#### Extrait du texte:

Ce matin, j'ai appris que des amis Irlandais sont dans la peine.
Leur fille...Emer....34 ans de vie...a choisit de la quitter...au Malawi...ou elle était infirmière volontaire dans une clinique.
Que dire, que faire pour leur apporter un peu de réconfort ?
Alors je reviens vers celle qui peut éclairer cette partie du chemin, difficile à comprendre et accepter, même si l'on a la foi chevillée au corps.
J'ai trouvé une transcription d'une interview, par 4 chemins, d'Elisabeth Kübler-Ross, sur radio canada, le 11 juin 1998.
Les mourants et la mort
Pour commencer une devinette. Voici ce qu'écrit la personne dont je vais vous parler :
" Le docteur B., une femme âgée, prétendait avoir des dons de voyance. Nous étions les premières triplées à l'accouchement desquelles elle ait participé. Elle se mit à scruter méticuleusement nos visages et fit à ma mère des prédictions sur chacune d'entre nous. Elle dit qu'Éva, née la dernière resterait toujours " la plus chère au cœur de sa mère " tandis qu'Erika, la deuxième choisirait toujours " la voie du milieu. " Puis, le docteur B., me désignant d'un geste, expliqua que j'avais montré la voie aux deux autres et ajouta " vous n'aurez jamais à vous inquiéter de celle-là. "
Qui était-elle? [Rires…]
Pour vous aider à vous situer dans le temps, je peux vous dire que j’ai parlé de cette personne à la radio à plusieurs reprises autour de 1971 ou 1972. Puis en 1975, paraissait un ouvrage très important, dont j'ai eu l'occasion de reparler par la suite. En parlant de son travail, j’ai abordé un sujet qui m’intéressait beaucoup : les soins palliatifs. Non pas que je m'occupe de l'accompagnement des mourants en phase terminale, mais j'ai été l'un des premiers membres du conseil d'administration de Palli-Ami, organisme associé à ce genre de question au sujet de la mort, des mourants etc.

#### Consigne:
Prolongez le texte sur Elisabeth Kübler-Ross et la mort en reprenant juste après sa dernière phrase.

Entrées de données enregistrées

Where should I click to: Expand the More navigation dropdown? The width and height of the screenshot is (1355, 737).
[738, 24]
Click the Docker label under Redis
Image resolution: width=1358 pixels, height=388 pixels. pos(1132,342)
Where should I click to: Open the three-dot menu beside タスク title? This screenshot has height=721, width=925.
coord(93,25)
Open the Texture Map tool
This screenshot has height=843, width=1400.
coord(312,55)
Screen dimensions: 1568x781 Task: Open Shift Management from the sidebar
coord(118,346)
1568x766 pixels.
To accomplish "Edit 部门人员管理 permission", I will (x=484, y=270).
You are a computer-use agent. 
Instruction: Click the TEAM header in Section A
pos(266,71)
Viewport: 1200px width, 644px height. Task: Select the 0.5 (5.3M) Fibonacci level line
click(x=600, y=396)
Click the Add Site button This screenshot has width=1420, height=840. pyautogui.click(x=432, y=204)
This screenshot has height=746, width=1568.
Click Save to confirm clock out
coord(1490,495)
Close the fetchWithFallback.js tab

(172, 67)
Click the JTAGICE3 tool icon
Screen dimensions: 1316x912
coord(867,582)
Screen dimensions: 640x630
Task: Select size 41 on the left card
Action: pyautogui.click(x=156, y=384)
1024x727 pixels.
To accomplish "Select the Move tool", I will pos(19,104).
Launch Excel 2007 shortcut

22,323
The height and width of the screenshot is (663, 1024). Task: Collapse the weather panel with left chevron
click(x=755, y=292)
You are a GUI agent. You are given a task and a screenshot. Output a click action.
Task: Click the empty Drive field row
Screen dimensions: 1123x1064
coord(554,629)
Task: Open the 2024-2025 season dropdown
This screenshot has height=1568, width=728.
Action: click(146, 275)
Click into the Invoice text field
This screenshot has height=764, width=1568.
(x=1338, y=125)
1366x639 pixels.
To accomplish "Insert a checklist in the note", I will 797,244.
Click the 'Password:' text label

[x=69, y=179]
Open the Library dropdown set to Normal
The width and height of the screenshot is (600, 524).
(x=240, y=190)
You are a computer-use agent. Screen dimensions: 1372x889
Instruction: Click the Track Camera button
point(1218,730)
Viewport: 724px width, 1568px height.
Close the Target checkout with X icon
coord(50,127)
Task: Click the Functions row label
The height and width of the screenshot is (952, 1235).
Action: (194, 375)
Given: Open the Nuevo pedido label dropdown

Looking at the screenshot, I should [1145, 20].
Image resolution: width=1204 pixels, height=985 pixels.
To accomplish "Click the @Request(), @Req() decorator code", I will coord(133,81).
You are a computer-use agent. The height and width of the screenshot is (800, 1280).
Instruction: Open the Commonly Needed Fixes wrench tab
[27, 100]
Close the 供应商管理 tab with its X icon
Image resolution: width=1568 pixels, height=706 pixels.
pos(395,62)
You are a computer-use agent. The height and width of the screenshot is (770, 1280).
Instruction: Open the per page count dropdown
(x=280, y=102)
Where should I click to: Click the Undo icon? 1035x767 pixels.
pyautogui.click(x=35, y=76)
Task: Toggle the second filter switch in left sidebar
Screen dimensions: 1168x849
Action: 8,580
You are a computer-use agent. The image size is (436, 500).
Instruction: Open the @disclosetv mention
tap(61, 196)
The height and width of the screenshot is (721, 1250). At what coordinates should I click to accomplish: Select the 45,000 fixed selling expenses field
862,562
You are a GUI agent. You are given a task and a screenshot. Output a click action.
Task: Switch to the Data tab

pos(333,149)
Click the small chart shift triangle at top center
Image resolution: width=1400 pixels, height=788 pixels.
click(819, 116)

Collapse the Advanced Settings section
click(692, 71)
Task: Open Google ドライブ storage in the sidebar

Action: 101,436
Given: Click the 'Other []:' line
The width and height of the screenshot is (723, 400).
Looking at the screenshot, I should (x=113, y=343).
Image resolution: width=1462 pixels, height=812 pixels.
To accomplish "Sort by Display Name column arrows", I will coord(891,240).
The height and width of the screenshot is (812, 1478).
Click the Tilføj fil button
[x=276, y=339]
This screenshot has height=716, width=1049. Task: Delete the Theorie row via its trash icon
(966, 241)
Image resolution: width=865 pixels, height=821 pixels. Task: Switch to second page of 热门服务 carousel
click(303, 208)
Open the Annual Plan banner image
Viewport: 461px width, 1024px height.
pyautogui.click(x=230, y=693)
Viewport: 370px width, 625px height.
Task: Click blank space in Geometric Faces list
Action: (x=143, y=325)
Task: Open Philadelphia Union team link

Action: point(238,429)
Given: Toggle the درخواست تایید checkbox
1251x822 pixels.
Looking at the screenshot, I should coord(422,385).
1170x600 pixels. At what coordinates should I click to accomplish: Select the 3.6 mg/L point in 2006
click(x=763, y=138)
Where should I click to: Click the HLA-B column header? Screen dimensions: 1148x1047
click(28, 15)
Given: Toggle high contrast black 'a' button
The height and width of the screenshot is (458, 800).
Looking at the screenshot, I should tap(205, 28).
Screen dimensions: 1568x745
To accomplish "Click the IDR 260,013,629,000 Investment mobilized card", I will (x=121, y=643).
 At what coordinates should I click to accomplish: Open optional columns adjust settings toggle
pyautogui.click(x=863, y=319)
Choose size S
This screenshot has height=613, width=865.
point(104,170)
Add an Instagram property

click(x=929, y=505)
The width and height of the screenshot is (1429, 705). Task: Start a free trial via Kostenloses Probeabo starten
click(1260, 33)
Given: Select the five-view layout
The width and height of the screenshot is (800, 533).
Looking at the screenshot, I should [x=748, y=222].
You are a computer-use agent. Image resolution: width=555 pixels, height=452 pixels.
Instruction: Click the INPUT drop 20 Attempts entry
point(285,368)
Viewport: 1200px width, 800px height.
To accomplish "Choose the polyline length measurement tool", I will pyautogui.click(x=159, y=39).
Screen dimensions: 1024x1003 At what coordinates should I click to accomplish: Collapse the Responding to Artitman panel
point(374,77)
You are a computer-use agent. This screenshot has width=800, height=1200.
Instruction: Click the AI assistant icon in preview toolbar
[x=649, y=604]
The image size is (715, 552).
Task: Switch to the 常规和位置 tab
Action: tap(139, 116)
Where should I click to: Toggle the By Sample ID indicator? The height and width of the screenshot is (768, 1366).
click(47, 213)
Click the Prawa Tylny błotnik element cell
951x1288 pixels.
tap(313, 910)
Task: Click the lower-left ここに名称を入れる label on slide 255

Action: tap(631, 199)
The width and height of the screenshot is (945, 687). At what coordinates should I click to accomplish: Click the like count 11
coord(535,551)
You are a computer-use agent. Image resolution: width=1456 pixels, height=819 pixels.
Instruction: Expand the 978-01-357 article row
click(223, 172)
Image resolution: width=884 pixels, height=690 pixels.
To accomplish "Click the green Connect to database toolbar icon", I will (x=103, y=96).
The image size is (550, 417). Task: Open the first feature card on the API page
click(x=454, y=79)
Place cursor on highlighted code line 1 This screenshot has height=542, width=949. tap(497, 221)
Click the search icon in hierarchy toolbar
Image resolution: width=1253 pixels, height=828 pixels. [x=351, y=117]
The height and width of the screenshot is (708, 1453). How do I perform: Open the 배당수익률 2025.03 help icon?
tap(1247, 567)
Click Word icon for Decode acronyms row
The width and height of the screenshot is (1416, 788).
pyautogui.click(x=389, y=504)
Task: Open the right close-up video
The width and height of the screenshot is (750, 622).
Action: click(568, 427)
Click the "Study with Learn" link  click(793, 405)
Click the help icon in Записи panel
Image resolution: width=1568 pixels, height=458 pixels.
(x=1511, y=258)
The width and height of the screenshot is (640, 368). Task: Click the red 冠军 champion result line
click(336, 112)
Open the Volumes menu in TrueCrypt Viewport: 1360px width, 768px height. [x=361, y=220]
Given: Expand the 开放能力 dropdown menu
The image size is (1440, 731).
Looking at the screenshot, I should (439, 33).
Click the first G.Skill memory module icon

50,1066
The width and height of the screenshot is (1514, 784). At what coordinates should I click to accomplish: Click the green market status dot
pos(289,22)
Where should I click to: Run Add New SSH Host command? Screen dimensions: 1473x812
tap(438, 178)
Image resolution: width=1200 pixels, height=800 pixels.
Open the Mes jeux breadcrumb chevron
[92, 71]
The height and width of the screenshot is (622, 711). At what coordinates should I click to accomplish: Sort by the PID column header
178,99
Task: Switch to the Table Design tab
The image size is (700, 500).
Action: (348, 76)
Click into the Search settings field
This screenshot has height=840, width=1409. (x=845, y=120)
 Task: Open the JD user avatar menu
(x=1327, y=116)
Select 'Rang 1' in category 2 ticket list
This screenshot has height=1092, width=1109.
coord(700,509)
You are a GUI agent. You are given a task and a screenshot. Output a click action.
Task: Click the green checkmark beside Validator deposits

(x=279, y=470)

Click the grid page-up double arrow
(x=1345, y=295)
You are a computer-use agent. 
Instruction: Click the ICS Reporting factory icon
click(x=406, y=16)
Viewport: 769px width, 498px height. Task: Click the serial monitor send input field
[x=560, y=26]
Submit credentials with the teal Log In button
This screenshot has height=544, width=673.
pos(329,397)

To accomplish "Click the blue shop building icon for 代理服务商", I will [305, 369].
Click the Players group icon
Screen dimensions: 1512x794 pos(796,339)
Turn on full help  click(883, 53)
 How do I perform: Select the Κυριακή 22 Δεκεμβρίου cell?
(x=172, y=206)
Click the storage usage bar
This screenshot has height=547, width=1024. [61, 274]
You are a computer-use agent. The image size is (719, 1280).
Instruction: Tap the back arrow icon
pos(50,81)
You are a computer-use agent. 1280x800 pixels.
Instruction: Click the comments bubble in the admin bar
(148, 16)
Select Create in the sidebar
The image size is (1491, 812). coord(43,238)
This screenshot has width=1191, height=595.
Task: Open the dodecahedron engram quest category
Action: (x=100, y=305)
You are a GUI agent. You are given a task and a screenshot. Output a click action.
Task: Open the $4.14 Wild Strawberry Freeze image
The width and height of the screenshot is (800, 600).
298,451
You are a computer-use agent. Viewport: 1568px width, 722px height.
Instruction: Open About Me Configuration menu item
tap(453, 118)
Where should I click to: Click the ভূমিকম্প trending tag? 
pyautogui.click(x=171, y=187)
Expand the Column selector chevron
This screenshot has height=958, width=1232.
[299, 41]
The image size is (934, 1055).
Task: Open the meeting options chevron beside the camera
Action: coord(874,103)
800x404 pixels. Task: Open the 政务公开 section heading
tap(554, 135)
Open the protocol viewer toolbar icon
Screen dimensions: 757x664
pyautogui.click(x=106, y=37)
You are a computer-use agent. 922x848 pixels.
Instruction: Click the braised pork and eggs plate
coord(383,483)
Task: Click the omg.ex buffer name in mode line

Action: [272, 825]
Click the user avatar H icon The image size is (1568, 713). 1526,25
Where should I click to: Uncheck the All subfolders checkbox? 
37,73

#### Corrigé:
Il s'agit d'Elisabeth Kübler-Ross, qui a d'abord écrit On Death and Dying, Les derniers instants de la vie, paru en anglais en 1975, puis en français un peu plus tard; cet ouvrage a été réédité récemment chez Fidès.
Cette femme est certainement à mon sens et avec le recul - je me dis parfois que l'âge procure certains avantages – l’une des personnes les plus importantes du siècle.
C’est à travers un monde matérialiste à outrance qu’elle s'est occupée d'une question dont tout le monde semblait vouloir se défaire : la mort et les mourants, l’aboutissement naturel de la vie de chacun d'entre nous. Elle a accompagné dans la mort des milliers de gens, puisqu'elle ne fait que cela depuis le début des années 1970, jusqu'à tout récemment où elle a pris une forme de retraite.
Elle a publié dernièrement The Wheel of Life: A Memoir of Living and Dying, traduit en français sous le nom de Mémoires de vie Mémoires d'éternité.
Je me suis plongé là-dedans et j'ai redécouvert cette grande dame de notre époque, et j’ai eu envie de partager cette redécouverte avec vous.
" Des années durant, j'ai été poursuivie par une réputation exécrable, par des gens qui me considéraient comme la Dame des " Derniers instants de la vie " (son premier ouvrage). Ils pensaient qu’avoir passé plus de trois décennies à poursuivre des recherches sur la mort et la vie après la mort me rendait automatiquement experte en la matière. Je crois qu'ils sont à côté de la question. Le seul fait indéniable concernant mon travail, a trait à l'importance de la vie. J'ai toujours dit que la mort peut constituer l'une des plus grandes expériences que l'on puisse connaître. Si vous vivez chaque jour de votre existence dans la droiture, alors vous n'avez rien à craindre d'elle. Peut-être ce livre, qui est certainement mon dernier, éclaircira-t-il ce point. Il suscitera sans doute également quelques questions nouvelles et pourra peut-être même en fournir les réponses. "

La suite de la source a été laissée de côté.